Domain wall damped harmonic oscillations induced by curvature gradients in elliptical magnetic nanowires

TL;DR

This paper investigates how curvature gradients in elliptical magnetic nanowires influence domain wall dynamics, revealing curvature-induced pinning and damped harmonic oscillations under external stimuli, which are crucial for spintronic applications.

Contribution

It demonstrates that curvature gradients induce effective fields that pin domain walls and cause damped harmonic oscillations, advancing understanding of DW behavior in curved nanowires.

Findings

Curvature gradients induce pinning of domain walls near maximum curvature.

Below a threshold, DW exhibits damped harmonic oscillations.

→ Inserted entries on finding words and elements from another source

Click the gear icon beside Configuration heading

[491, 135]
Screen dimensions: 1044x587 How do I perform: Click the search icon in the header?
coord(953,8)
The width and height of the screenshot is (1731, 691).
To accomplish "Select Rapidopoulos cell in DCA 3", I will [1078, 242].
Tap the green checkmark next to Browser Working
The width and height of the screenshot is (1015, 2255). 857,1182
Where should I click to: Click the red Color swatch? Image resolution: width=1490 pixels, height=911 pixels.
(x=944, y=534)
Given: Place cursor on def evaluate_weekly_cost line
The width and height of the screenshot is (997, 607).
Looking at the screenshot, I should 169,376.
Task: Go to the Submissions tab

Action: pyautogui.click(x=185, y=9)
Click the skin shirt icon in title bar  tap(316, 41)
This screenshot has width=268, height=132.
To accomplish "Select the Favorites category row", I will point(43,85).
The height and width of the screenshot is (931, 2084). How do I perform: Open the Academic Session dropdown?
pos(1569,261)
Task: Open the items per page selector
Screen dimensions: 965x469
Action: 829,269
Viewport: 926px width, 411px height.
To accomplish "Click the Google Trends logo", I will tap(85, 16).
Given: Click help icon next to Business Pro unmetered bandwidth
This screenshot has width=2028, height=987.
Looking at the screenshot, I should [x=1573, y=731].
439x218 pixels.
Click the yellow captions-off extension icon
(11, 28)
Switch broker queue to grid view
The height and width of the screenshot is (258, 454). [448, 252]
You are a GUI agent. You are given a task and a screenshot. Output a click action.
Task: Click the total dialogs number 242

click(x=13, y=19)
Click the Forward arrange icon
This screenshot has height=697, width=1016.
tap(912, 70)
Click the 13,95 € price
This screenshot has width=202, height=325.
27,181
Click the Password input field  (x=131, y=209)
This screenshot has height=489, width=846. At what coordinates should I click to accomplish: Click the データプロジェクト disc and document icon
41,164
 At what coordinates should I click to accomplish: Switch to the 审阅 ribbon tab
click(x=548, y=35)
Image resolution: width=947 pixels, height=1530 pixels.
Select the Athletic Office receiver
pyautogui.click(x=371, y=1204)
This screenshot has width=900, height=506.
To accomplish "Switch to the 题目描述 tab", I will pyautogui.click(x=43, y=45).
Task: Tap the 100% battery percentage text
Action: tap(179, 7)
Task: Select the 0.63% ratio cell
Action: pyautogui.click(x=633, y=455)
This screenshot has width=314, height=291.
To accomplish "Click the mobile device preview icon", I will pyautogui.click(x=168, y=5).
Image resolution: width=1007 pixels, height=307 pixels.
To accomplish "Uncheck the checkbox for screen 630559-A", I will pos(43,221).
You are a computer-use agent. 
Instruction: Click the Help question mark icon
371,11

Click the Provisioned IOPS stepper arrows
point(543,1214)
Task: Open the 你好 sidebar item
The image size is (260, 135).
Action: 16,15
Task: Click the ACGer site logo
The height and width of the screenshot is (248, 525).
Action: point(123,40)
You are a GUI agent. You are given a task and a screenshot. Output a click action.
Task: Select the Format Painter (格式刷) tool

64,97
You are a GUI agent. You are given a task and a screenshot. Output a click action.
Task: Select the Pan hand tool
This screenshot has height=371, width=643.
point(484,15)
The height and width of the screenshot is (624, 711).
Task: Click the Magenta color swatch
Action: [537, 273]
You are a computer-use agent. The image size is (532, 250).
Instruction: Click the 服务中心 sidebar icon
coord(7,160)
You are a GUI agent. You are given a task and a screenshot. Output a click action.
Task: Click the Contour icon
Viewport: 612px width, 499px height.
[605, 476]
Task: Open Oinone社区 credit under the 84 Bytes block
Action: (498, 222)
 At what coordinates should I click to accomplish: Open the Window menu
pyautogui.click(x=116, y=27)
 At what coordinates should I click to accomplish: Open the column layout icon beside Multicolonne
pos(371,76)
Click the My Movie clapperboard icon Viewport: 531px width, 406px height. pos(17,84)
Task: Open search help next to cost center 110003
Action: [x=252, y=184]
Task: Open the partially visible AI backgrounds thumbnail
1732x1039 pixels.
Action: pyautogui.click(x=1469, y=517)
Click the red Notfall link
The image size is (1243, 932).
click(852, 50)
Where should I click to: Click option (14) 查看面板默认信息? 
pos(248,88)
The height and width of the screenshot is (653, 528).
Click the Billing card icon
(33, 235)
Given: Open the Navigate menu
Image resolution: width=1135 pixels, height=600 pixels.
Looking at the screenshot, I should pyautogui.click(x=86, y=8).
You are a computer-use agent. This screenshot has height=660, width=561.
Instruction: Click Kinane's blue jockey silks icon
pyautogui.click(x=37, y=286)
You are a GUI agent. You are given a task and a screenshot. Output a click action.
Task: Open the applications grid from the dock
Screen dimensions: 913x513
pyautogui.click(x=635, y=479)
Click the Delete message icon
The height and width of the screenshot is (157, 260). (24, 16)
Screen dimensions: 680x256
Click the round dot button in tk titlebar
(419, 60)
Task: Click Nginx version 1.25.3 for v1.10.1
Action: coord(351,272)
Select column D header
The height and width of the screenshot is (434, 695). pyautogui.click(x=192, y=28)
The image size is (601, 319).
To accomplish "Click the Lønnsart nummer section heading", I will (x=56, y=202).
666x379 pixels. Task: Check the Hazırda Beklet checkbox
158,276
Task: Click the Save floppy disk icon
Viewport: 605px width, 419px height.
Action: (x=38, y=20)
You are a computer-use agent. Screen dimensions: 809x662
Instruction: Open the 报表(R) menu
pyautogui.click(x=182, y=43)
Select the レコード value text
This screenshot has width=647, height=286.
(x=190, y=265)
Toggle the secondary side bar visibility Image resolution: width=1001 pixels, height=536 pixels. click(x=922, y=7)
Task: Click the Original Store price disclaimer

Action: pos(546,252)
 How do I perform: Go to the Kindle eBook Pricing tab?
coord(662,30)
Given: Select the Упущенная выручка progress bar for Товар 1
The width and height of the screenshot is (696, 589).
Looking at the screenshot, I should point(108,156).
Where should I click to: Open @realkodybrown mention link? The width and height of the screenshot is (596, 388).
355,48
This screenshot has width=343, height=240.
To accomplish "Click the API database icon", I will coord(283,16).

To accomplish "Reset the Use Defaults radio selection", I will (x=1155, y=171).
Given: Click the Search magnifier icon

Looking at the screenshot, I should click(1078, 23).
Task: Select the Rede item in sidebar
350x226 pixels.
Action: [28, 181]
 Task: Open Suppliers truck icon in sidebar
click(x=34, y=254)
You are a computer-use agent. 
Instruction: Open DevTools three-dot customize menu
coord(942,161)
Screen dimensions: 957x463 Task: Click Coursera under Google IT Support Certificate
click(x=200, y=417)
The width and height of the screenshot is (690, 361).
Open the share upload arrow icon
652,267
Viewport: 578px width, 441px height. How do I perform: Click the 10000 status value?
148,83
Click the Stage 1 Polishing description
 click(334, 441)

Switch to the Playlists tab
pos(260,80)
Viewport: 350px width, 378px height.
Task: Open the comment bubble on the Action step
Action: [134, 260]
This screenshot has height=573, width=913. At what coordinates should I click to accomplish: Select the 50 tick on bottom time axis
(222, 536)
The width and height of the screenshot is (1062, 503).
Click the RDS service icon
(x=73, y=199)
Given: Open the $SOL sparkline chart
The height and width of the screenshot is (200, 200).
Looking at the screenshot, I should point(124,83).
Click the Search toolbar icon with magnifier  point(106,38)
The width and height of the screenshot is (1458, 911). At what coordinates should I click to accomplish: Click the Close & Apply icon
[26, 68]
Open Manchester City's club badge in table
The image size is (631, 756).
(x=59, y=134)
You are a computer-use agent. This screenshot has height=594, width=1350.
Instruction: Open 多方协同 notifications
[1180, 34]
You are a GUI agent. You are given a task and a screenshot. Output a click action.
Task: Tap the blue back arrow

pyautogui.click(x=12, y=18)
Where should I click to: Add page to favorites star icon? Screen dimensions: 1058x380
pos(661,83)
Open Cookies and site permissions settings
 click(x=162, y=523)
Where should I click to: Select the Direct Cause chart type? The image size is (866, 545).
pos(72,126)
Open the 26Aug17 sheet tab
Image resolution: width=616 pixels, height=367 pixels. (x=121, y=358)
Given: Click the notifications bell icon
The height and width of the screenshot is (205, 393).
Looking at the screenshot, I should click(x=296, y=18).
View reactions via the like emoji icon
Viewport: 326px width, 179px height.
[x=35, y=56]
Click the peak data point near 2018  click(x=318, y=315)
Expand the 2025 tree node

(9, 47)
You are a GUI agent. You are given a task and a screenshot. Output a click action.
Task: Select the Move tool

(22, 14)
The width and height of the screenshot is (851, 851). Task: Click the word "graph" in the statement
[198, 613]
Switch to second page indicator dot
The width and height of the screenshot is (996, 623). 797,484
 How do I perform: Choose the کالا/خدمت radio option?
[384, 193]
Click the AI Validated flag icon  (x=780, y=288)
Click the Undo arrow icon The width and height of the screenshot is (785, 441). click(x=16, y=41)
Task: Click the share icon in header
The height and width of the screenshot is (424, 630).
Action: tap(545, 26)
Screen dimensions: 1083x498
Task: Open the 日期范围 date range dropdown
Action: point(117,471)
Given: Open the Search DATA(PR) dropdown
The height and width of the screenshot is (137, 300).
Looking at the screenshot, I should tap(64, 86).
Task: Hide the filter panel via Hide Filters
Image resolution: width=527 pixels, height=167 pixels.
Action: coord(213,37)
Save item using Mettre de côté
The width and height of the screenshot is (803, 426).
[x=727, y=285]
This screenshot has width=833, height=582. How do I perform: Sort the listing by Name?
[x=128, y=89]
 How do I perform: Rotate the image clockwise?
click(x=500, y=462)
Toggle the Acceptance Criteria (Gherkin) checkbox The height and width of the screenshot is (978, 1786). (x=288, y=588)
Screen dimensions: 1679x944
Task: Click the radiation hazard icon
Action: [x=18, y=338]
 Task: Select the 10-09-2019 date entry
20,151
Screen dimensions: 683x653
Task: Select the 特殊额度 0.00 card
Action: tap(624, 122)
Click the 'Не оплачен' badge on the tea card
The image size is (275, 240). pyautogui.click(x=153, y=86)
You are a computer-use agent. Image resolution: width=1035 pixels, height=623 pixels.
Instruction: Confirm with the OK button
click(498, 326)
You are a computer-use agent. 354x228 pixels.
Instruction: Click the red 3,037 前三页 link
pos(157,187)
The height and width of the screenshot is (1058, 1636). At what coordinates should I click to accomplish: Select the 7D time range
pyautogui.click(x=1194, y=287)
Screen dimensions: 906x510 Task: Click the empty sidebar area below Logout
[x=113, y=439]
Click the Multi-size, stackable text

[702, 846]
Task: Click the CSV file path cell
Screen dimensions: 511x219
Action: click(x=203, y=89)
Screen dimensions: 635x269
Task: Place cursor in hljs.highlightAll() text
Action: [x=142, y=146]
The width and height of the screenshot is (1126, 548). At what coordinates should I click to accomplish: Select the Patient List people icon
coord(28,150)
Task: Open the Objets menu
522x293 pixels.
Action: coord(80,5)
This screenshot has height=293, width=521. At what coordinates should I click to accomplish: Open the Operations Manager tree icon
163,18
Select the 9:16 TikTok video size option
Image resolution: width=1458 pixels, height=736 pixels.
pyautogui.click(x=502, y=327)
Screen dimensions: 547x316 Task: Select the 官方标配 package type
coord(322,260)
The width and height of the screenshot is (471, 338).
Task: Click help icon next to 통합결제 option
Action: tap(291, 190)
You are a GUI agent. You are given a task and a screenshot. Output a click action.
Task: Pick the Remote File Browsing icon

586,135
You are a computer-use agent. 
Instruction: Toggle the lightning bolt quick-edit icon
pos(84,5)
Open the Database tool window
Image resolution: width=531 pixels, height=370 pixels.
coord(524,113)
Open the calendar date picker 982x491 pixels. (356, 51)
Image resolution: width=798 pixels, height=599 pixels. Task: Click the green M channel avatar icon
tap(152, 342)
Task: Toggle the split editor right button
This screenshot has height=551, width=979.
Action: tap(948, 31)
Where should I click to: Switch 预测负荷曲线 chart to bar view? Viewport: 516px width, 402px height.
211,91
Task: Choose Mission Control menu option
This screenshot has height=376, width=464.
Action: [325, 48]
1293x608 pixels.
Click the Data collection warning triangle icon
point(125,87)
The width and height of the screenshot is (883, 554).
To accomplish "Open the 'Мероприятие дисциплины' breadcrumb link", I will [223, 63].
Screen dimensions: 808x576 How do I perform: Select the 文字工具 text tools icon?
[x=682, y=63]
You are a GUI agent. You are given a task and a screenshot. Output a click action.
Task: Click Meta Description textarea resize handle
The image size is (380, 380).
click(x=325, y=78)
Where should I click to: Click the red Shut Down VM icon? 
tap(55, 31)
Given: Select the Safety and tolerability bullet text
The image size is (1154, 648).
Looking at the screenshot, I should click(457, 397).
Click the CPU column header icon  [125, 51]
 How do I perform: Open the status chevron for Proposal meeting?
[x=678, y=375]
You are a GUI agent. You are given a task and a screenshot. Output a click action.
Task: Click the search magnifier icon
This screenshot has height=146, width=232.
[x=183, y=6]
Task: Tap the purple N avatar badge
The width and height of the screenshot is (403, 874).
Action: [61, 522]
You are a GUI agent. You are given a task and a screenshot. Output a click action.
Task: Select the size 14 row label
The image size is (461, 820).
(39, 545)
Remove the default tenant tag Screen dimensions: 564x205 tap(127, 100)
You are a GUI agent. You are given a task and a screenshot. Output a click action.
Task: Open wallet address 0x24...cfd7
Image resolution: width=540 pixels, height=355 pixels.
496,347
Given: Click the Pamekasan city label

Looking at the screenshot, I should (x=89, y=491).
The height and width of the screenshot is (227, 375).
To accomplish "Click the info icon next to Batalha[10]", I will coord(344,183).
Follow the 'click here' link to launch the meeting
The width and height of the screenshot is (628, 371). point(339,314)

Above the threshold, DW moves with oscillatory translation.

Abstract

Understanding the domain wall (DW) dynamics in magnetic nanowires (NW) is crucial for spintronic-based applications demanding the use of DWs as information carriers. This work focuses on the dynamics of a DW displacing along a bent NW with an elliptical shape under the action of spin-polarized electric currents and external magnetic fields. Our results evidence that a curvature gradient induces an exchange-driven effective tangential field responsible for pinning a DW near the maximum curvature point in a NW. The DW equilibrium position depends on the competition between the torques produced by the external stimuli and the curvature-induced effective fields. When the external stimuli are below a certain threshold, the DW follows a damped harmonic oscillation around the equilibrium position. Above this threshold, DW displaces along the NW under an oscillatory translational motion.